**Exercise description**: Copy the entries below verbatim, starting at the beginning and ending at the line containing "Action: pyautogui.click(x=421, y=271)", with both ends included.

● ● ● ● ● ● ●

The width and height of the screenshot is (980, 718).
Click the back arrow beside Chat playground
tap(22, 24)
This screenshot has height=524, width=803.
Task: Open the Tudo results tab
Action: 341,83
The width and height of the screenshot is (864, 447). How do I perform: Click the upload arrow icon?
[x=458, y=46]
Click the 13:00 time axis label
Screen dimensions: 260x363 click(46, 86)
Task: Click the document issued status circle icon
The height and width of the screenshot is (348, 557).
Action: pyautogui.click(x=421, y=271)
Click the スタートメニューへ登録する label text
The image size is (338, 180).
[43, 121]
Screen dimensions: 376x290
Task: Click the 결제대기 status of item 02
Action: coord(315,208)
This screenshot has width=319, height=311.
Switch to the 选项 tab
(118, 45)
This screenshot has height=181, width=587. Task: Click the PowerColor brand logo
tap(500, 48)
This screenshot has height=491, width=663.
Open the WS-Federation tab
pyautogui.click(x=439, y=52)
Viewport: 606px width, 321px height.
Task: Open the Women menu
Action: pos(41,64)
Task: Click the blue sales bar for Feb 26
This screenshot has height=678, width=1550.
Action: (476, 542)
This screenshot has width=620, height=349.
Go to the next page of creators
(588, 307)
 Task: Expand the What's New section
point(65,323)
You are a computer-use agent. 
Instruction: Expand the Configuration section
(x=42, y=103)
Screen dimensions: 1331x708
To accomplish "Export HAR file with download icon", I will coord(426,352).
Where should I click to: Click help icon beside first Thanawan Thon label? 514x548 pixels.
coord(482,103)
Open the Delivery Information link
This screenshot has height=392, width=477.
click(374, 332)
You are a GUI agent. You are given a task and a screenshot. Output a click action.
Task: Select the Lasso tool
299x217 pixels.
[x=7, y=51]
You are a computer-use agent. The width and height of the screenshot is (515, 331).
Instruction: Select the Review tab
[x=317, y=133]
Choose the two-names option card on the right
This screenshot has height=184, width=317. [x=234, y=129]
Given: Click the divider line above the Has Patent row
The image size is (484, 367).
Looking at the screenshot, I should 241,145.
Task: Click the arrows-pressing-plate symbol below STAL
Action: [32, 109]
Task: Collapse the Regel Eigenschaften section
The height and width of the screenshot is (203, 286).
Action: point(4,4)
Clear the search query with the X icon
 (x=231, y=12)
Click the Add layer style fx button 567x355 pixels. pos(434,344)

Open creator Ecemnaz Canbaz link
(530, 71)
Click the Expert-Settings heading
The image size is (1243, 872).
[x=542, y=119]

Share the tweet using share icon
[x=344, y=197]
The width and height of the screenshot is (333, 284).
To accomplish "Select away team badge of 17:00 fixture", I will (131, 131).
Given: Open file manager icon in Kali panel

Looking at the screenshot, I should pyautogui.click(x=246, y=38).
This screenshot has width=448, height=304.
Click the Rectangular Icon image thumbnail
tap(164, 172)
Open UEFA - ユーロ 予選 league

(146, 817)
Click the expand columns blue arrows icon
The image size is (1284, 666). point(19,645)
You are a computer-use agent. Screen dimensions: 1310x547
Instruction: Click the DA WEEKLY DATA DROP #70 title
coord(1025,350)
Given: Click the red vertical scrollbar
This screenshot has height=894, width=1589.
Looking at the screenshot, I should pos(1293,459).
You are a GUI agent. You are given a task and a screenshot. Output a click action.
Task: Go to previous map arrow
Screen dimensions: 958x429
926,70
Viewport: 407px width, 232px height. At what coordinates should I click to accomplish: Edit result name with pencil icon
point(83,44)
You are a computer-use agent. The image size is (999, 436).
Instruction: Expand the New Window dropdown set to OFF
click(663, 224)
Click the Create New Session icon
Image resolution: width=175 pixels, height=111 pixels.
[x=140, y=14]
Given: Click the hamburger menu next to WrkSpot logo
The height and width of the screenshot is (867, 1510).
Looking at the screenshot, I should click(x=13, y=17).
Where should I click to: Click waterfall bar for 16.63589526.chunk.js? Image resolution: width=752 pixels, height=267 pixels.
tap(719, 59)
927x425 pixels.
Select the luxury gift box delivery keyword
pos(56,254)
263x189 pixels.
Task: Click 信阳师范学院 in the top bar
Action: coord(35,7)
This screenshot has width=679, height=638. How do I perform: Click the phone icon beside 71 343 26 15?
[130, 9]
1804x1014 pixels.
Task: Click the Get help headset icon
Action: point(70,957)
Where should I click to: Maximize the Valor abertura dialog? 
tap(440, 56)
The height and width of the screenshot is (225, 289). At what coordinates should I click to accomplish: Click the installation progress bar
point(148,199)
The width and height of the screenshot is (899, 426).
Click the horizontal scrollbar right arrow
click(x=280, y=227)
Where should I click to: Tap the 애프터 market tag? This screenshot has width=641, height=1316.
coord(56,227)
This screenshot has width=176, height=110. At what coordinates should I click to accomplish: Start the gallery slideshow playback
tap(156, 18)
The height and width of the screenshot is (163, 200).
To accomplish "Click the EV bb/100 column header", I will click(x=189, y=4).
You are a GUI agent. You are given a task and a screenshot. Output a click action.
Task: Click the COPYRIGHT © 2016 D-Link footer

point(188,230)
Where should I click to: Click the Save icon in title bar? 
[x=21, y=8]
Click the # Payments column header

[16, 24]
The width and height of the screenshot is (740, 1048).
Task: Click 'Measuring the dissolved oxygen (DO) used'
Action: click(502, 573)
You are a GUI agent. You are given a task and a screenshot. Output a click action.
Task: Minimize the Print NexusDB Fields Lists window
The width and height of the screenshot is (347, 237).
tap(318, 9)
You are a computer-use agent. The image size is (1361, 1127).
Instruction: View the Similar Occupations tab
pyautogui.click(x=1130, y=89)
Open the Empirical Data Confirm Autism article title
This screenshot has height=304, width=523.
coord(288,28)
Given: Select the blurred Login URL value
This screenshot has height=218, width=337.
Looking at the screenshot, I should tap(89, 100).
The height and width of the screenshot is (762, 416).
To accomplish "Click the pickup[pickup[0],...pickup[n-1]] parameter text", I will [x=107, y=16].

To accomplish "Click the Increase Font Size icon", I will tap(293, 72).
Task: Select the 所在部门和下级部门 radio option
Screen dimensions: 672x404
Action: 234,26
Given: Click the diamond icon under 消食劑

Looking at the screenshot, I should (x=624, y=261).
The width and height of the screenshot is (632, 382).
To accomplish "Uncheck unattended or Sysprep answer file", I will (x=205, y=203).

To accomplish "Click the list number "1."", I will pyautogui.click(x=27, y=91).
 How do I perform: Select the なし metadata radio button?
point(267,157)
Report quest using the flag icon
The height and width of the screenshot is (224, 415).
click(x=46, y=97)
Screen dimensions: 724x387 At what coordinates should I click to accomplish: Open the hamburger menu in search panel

● ● ● ● ● ● ●

**Exercise answer**:
The width and height of the screenshot is (980, 718).
Click the back arrow beside Chat playground
tap(22, 24)
This screenshot has height=524, width=803.
Task: Open the Tudo results tab
Action: 341,83
The width and height of the screenshot is (864, 447). How do I perform: Click the upload arrow icon?
[x=458, y=46]
Click the 13:00 time axis label
Screen dimensions: 260x363 click(46, 86)
Task: Click the document issued status circle icon
The height and width of the screenshot is (348, 557).
Action: pyautogui.click(x=421, y=271)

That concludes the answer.